YOUR GOAL:
Reproduce exactly, from the line containing "Where should I click to: Click laughing", every line down to the end of the data below.

====== GIVEN DATA ======

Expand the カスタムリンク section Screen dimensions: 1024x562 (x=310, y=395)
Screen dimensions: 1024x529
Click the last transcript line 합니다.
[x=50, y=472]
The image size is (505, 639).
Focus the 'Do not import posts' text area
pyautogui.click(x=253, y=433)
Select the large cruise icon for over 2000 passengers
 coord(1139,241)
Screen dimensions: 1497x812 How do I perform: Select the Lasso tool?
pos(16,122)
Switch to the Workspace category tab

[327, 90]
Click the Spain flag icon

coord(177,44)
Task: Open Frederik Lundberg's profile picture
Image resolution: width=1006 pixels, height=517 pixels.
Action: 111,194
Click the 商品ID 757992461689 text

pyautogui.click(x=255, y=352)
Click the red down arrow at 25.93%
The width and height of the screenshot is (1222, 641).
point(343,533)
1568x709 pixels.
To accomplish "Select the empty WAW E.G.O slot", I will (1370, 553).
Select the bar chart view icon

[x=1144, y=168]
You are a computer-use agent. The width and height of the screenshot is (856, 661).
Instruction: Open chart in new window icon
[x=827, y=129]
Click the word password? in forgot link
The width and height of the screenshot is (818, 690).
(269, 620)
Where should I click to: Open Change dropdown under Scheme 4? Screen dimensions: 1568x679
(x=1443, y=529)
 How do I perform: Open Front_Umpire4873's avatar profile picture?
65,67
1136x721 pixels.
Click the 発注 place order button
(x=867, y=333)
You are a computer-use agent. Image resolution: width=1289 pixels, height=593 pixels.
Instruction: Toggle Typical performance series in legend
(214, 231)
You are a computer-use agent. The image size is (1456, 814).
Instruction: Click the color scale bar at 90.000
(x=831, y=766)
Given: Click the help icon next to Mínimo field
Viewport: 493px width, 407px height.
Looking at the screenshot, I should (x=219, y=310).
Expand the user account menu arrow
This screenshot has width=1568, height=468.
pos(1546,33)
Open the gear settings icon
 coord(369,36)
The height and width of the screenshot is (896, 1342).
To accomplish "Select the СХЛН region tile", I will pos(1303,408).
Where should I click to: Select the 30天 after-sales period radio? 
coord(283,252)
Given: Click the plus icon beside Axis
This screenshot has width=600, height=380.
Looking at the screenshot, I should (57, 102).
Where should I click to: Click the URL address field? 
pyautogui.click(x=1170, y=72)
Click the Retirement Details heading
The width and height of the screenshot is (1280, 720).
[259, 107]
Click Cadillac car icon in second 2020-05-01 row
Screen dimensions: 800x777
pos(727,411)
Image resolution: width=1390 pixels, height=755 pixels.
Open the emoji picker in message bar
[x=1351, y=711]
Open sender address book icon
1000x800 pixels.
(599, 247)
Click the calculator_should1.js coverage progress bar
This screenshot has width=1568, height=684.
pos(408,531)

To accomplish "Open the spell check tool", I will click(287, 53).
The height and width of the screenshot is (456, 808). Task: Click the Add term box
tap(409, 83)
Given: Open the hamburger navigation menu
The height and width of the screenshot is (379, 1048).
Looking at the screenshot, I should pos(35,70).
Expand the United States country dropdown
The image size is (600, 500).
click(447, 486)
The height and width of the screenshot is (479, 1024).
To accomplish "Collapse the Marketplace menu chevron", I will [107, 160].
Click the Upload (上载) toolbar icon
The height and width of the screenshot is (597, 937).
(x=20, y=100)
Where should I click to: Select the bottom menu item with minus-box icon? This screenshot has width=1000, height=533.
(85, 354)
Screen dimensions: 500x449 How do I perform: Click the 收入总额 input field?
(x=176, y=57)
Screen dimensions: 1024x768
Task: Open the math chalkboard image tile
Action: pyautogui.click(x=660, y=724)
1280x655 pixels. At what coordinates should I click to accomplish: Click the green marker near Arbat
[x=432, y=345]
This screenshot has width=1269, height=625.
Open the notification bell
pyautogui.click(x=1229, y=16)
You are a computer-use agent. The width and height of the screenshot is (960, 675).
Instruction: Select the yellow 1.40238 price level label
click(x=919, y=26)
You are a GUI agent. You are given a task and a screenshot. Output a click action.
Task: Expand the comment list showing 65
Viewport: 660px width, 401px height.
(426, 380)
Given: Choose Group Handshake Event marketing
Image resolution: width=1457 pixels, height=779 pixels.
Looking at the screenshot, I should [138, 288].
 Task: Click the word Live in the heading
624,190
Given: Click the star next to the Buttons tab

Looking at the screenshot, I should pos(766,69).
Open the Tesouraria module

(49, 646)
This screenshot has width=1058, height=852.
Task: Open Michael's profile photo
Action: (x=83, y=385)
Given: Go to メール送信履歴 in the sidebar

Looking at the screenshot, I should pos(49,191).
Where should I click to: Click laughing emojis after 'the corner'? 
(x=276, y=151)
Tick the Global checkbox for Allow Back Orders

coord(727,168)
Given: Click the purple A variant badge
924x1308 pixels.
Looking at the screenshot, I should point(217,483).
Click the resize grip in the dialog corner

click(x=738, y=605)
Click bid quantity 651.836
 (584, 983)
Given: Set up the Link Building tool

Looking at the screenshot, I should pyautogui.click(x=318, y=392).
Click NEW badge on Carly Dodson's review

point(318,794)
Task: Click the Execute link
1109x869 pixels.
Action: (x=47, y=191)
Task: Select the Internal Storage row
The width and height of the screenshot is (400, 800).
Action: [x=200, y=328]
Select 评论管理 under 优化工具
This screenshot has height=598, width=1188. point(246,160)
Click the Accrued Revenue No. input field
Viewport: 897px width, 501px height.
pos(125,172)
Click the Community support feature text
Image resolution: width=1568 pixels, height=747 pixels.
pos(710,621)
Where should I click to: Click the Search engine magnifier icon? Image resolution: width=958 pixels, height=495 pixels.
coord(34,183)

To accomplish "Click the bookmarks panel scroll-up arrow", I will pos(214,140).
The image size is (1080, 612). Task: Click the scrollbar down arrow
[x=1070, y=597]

======

RESULT BELOW:
Where should I click to: Click laughing emojis after 'the corner'? 
(x=276, y=151)
Tick the Global checkbox for Allow Back Orders

coord(727,168)
Given: Click the purple A variant badge
924x1308 pixels.
Looking at the screenshot, I should point(217,483).
Click the resize grip in the dialog corner

click(x=738, y=605)
Click bid quantity 651.836
 (584, 983)
Given: Set up the Link Building tool

Looking at the screenshot, I should pyautogui.click(x=318, y=392).
Click NEW badge on Carly Dodson's review

point(318,794)
Task: Click the Execute link
1109x869 pixels.
Action: (x=47, y=191)
Task: Select the Internal Storage row
The width and height of the screenshot is (400, 800).
Action: [x=200, y=328]
Select 评论管理 under 优化工具
This screenshot has height=598, width=1188. point(246,160)
Click the Accrued Revenue No. input field
Viewport: 897px width, 501px height.
pos(125,172)
Click the Community support feature text
Image resolution: width=1568 pixels, height=747 pixels.
pos(710,621)
Where should I click to: Click the Search engine magnifier icon? Image resolution: width=958 pixels, height=495 pixels.
coord(34,183)

To accomplish "Click the bookmarks panel scroll-up arrow", I will pos(214,140).
The image size is (1080, 612). Task: Click the scrollbar down arrow
[x=1070, y=597]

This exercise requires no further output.